ニュース

ダーウィンのラン2年ぶりに開花

ダーウィンのランと呼ばれる「アングレカム・セスキぺダレ」が2年ぶりに開花しました。

 

アングレカム・セスキペダレAngraecum sesquipedale Thouarsは、マダガスカル島の低地森林に生育します。茎は直立し、強靭な葉を、密に2列つけ、香りのある白色の大きな花を1~5個つけます。

花は15cm前後の大きさで、光沢があり全体に星形をしています。

一番の特徴は、非常に長い30cmほどの距を持つことです。

 

 

そのランの距に興味を示したのが、イギリスの自然科学者チャールズ・ダーウィン(1809-1882)です。

ダーウィンは1862年に出版したランの受粉に関する著書で、アングレカム・セスキペダレの受粉時には「10~11インチ(約30センチ)の長い口吻をもつ蛾(送粉者)がいなければならない!」と仮説を立てました。

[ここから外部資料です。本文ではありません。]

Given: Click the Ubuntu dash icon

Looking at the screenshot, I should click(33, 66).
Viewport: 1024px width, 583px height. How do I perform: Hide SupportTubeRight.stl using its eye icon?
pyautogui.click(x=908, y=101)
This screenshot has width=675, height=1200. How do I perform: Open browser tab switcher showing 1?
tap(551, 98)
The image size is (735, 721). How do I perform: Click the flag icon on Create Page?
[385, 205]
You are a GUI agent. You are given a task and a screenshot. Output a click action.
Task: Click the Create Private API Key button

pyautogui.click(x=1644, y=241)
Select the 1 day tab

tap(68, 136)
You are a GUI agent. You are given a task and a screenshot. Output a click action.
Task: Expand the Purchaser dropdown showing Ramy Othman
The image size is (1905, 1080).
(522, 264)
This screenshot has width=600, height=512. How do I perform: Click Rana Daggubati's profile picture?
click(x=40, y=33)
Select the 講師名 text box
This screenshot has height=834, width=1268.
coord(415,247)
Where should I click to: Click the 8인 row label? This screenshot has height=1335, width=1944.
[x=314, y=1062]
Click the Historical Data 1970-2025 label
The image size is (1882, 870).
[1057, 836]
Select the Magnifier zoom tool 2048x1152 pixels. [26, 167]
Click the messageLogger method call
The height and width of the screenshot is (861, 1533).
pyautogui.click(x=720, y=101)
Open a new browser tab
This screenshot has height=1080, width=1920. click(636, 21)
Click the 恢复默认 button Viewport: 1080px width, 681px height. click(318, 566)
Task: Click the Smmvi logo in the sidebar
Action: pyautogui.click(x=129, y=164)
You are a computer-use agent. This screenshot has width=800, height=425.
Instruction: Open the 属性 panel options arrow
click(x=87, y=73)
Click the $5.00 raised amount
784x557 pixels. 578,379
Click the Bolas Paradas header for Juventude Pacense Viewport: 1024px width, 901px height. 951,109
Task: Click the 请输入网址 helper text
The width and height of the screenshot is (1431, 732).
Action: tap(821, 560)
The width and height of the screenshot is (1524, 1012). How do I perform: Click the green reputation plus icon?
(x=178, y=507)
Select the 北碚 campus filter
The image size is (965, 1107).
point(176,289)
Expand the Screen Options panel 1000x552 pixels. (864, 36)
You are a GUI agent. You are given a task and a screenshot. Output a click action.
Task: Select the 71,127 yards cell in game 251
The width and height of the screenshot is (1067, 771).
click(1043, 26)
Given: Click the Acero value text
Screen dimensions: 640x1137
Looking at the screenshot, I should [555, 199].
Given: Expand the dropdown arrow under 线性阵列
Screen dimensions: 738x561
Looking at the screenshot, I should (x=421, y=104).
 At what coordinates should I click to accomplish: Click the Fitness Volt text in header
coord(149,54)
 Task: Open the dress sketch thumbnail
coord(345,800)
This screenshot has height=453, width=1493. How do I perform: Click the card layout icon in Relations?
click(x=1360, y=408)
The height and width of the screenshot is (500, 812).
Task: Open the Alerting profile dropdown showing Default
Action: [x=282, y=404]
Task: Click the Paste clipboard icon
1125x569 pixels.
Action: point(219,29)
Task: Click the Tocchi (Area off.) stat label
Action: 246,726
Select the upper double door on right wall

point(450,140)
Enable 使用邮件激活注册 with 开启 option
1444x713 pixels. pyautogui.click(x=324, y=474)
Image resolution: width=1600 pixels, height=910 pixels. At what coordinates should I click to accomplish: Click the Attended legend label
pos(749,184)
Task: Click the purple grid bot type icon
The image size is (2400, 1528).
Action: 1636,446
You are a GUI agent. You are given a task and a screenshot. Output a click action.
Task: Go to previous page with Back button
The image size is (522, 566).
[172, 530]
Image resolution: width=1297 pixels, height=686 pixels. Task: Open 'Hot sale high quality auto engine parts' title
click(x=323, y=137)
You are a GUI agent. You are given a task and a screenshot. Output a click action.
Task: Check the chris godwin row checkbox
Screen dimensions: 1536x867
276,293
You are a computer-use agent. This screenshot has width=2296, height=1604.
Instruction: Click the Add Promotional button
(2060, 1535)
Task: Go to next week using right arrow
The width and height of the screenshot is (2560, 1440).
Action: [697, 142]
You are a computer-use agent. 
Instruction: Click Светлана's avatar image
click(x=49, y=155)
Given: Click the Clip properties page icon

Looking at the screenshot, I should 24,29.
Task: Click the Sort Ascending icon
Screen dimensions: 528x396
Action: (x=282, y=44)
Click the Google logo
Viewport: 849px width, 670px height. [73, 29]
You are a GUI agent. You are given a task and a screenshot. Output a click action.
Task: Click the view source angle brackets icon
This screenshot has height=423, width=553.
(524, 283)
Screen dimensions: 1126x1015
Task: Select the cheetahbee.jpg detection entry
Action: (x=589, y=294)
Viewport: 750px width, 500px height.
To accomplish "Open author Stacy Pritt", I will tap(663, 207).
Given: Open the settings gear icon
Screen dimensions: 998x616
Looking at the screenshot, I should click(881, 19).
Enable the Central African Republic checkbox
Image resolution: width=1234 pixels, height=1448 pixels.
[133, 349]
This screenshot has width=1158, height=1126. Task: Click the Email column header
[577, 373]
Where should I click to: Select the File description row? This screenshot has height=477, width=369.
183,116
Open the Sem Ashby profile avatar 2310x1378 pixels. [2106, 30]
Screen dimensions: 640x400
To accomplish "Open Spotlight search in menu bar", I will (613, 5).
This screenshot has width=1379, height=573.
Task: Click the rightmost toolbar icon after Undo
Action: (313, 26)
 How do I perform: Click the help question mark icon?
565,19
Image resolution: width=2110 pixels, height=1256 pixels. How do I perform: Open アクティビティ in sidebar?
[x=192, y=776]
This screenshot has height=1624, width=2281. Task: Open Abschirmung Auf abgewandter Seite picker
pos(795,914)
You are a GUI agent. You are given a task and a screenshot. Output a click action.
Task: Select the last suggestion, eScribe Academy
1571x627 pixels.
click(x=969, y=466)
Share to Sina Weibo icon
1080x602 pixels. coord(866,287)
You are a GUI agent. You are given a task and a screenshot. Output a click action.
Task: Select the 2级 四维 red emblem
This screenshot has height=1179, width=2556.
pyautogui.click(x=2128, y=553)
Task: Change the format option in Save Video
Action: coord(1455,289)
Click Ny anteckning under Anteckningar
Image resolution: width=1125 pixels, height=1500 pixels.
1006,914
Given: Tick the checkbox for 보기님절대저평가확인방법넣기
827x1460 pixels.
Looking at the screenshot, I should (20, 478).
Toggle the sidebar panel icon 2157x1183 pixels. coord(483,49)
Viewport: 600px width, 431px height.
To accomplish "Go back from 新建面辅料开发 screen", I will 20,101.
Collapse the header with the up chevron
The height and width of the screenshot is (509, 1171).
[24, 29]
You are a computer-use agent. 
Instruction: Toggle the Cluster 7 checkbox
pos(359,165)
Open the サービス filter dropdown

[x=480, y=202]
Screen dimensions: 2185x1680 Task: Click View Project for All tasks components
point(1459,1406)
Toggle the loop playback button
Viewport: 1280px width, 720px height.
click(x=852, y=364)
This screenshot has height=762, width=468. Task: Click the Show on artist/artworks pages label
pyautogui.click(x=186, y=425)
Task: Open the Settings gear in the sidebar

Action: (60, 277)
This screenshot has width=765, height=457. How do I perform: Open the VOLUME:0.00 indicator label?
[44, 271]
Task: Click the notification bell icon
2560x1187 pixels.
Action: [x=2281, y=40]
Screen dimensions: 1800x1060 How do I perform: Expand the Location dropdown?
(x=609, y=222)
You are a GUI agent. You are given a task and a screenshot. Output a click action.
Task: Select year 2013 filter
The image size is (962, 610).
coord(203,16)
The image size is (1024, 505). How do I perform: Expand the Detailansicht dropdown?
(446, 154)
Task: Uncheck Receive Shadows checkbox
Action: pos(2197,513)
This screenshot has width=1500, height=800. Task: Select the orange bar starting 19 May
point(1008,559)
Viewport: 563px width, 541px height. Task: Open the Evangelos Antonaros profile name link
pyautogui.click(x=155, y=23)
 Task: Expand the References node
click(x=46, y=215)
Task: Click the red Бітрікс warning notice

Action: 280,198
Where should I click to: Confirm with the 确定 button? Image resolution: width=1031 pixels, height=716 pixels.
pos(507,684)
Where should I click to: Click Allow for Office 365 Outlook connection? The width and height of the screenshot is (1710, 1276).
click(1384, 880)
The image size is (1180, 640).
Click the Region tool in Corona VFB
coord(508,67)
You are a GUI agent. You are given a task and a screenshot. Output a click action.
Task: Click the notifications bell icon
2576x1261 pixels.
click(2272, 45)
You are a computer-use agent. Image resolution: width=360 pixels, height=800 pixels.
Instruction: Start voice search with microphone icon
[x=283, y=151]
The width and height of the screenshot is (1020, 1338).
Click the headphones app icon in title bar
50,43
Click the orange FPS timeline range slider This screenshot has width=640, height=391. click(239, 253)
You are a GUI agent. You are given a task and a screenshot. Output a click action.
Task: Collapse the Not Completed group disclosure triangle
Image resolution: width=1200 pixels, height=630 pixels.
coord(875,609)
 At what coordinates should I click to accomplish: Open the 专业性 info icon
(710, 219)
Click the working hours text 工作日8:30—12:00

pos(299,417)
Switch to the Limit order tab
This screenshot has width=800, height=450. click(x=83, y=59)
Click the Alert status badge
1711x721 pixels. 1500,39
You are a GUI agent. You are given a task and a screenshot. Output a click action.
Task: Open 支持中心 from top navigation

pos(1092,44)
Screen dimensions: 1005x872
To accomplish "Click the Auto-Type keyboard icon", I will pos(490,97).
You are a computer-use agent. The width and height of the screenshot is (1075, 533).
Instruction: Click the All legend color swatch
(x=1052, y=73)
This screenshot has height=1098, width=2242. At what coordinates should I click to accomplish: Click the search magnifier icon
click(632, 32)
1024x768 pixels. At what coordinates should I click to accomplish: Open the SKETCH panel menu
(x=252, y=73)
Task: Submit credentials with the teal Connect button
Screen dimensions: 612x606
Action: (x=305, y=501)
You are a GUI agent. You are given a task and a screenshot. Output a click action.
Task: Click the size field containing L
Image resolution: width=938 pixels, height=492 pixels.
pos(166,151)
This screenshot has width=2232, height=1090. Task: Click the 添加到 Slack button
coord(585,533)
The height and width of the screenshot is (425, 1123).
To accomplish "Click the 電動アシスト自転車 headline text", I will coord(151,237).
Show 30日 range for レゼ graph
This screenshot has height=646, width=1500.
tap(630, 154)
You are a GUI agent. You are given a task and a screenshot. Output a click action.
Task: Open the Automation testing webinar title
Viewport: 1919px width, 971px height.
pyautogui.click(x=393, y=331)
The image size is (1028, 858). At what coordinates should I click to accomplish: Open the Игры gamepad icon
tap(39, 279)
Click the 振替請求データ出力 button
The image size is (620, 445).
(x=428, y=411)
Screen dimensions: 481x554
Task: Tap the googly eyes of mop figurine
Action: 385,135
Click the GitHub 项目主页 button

つまり、ランは花蜜を求めるガの頭部へ確実に花粉をつけようとその距を長くし、ガは花蜜に届くように口吻を長くする。どちらも世代をこえながら、相手の変化に応じて、少しずつ形が変化していくと考えたことから、ダーウィンは共進化の概念を導き出しました。

 

そして、ダーウィンの仮説から41年後、1903年に長さ20cm以上の口吻をもつ蛾がついに発見され、キサントパンスズメガXanthopan morganiiと名付けられたのです。

 

アングレカム・セスキペダレは、ダーウィンが導き出した『共進化』の概念が生まれるきっかけとなりました。多種多様な植物の形をよく眺め、生物の進化に想いをはせれば、植物観察がさらに興味深くなるかもしれません。

 

ぜひ、国内最大級のアングレカム・セスキぺダレをラン温室でご覧ください。